Since at the time of research a free decryptor that could decipher Jest Ransomware did not exist, it seems that you can salvage your files only if you can replace them. Hopefully, you have your own copies stored online or on external drives, but you should transfer them onto your computer (if that is necessary) only after you delete Jest Ransomware. So, how do you do that? The instructions below should make it possible for you to remove the infection manually. Note that the name of the launcher is unique in every case, and so you have to be careful when identifying it. The name of this file, however, can be revealed via the Registry Editor, as shown in the guide below. Unfortunately, even if you solve the malware problem, you still need to solve the Windows security problem.

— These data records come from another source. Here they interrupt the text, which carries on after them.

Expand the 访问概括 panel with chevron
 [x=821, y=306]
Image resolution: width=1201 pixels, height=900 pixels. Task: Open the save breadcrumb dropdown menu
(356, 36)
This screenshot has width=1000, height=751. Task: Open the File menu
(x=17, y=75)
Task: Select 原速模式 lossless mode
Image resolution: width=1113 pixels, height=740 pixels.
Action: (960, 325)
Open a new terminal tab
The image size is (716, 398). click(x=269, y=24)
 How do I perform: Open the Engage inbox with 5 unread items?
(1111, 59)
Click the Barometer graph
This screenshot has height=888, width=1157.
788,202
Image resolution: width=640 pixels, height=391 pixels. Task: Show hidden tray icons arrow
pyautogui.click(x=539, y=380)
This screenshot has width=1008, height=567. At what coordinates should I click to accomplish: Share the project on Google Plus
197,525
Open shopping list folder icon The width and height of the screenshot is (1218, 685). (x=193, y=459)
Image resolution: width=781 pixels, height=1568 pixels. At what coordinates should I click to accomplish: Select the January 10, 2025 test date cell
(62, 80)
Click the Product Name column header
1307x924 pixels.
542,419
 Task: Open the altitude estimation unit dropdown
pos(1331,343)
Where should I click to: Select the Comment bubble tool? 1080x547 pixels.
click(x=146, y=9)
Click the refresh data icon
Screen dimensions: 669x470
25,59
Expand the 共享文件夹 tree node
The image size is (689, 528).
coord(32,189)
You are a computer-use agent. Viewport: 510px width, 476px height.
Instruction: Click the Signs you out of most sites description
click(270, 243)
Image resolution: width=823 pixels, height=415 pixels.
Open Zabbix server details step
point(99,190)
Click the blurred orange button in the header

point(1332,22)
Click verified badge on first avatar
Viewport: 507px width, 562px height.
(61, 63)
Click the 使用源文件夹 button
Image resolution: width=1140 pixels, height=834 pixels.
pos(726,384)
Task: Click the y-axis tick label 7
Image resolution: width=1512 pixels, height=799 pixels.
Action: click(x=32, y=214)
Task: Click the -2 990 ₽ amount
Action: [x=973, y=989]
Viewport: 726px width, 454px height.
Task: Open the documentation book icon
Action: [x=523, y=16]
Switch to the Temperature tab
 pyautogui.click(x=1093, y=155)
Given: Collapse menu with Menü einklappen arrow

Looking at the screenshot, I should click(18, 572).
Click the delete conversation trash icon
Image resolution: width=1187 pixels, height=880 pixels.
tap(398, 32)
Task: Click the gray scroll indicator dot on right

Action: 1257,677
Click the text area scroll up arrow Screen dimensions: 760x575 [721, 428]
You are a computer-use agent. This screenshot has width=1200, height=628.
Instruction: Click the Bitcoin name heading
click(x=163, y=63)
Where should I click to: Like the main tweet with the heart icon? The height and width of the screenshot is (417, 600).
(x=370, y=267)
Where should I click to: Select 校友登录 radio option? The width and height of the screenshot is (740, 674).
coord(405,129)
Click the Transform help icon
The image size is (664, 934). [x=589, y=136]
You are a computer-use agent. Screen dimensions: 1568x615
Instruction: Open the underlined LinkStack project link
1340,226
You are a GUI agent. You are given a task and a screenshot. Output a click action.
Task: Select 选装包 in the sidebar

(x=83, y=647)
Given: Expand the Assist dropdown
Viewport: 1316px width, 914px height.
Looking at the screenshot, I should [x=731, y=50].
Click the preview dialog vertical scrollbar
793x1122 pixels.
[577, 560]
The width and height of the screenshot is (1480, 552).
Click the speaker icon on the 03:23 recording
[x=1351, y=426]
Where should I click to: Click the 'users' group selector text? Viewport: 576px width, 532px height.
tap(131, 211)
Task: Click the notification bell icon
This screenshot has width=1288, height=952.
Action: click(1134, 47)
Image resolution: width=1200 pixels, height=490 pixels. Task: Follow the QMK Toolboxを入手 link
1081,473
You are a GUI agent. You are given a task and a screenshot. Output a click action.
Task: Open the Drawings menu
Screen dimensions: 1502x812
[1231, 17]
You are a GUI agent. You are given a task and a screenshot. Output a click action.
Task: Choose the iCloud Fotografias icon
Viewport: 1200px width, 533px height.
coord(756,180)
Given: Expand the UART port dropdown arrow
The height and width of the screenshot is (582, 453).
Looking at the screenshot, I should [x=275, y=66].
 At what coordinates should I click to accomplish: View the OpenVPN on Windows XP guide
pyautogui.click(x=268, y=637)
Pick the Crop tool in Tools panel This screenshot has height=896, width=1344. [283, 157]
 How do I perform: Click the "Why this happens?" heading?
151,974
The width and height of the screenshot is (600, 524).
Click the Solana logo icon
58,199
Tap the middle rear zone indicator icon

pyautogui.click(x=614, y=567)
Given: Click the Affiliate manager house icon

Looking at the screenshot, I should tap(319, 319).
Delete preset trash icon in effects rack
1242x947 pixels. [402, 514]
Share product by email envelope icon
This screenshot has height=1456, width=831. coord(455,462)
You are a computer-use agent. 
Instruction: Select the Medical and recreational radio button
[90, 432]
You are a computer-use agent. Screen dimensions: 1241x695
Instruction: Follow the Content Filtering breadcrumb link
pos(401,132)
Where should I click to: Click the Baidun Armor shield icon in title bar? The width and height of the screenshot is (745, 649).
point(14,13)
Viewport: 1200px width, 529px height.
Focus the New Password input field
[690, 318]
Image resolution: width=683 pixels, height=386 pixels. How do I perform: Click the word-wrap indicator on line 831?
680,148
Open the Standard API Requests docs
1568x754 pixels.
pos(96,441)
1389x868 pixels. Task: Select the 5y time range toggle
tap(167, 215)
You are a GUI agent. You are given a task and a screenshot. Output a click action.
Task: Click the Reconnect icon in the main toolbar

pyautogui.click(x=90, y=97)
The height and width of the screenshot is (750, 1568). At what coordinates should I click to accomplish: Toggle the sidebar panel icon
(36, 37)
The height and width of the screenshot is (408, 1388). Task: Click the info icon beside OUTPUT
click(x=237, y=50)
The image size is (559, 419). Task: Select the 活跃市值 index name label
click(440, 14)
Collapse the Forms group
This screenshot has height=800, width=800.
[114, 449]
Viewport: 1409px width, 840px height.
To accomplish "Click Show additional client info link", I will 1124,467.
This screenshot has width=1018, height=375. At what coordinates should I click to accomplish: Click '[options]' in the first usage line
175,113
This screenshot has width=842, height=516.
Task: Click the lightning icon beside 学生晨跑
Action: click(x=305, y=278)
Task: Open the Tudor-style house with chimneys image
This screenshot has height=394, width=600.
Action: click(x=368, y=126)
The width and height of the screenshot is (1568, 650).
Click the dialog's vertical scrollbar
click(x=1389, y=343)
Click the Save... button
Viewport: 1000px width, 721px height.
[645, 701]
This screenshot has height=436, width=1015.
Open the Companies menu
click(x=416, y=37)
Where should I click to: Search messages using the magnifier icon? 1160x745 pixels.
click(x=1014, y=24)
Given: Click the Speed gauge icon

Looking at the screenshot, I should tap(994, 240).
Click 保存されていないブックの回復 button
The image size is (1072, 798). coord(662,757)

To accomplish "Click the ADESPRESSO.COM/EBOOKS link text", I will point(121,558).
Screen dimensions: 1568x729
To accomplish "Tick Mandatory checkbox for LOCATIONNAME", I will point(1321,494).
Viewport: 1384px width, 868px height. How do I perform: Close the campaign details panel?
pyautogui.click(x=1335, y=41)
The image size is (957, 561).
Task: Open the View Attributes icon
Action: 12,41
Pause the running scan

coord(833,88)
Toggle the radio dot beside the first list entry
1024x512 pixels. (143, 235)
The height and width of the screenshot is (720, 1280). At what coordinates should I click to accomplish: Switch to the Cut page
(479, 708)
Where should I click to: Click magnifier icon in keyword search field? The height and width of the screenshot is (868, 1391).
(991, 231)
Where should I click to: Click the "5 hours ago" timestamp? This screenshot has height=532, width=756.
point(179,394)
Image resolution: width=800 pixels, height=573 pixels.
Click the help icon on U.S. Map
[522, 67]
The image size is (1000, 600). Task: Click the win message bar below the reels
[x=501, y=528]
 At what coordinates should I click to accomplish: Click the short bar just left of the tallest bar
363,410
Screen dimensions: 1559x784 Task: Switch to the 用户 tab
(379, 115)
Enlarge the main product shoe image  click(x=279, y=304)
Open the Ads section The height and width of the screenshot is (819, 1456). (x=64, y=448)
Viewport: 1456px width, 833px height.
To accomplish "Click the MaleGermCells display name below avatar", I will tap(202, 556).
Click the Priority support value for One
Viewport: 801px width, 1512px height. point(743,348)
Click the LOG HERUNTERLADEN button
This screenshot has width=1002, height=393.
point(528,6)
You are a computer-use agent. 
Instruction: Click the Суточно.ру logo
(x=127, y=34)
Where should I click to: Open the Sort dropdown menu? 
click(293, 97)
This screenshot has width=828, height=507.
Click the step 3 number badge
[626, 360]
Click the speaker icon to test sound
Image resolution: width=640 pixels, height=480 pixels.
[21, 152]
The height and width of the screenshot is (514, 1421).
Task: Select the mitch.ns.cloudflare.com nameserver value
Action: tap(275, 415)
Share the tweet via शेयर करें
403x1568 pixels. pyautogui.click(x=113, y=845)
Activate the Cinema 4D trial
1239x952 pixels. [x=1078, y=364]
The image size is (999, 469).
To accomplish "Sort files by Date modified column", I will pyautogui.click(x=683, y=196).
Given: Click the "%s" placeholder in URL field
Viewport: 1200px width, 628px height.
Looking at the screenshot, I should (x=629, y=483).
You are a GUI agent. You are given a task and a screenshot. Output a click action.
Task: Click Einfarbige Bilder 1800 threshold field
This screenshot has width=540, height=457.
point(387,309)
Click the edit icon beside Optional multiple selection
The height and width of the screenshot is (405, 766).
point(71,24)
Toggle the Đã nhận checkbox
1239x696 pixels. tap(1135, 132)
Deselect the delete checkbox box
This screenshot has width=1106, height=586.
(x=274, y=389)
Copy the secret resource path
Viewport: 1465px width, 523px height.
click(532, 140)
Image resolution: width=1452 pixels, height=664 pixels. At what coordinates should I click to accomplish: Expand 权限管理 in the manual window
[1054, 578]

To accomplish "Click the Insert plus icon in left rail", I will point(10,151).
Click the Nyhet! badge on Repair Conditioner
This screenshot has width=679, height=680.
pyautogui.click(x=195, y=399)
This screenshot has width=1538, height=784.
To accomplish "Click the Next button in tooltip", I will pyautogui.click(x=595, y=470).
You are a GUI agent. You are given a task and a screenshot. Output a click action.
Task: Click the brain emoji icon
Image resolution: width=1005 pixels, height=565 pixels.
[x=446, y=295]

This is why we recommend installing anti-malware software right away. Not only will it protect your system but will also automatically delete all infections.

Remove Jest Ransomware

  1. Tap Windows and R keys on the keyboard to launch Run.
  2. Enter regedit into the dialog box and click OK to access Registry Editor.
  3. Navigate to HKEY_LOCAL_MACHINE\SOFTWARE\Microsoft\Windows\CurrentVersion\Run.
  4. Find the value that belongs to ransomware (it could be named VYCWMR and its value data should point to the location of a malicious {random name}.exe file in C:\ProgramData\).
  5. If you can identify the ransomware value, right-click it and select Delete.
  6. Exit Registry Editor and then tap Windows and E keys to launch File Explorer.
  7. Enter %ALLUSERSPROFILE% into the quick access field at the top to access the directory.
  8. Right-click and Delete these files:
    • 1.bmp
    • {random name}.exe (the name of the file linked to the value in step 4)
    • chk.dat
    • encryptedfiles.eco
    • MSWINSCK.OCX
    • note.ini
    • recover.exe
    • rps.exe
  9. Enter %USERPROFILE%\Desktop into the quick access field at the top, or go to Desktop.
  10. Right-click and Delete these files:
    • Decryptor.lnk
    • README - Decryption Note.lnk
  11. Exit File Explorer and then Empty Recycle Bin.
  12. Perform a full system scan to check for leftovers using a trusted malware scanner tool.

In non-techie terms:

Jest Ransomware is a very dangerous infection that can use stealthy methods to slither into unguarded Windows operating systems. If it succeeds, it then can encrypt files, which ensures that victims cannot read their own files. If files are replaceable, or if copies exist outside the infected computer, you are in a very good position. In either case, deleting Jest Ransomware is important. This infection can auto-start with Windows, and you certainly do not want to connect to your backups via an infected computer. So, the first thing you should do is remove the infection. While some users might be able to eliminate this malware manually using the instructions above, our recommendation is that you implement anti-malware software right away. It will automatically secure your system to keep new infections away, and it will also automatically erase every single malicious file that exists on your system this very moment.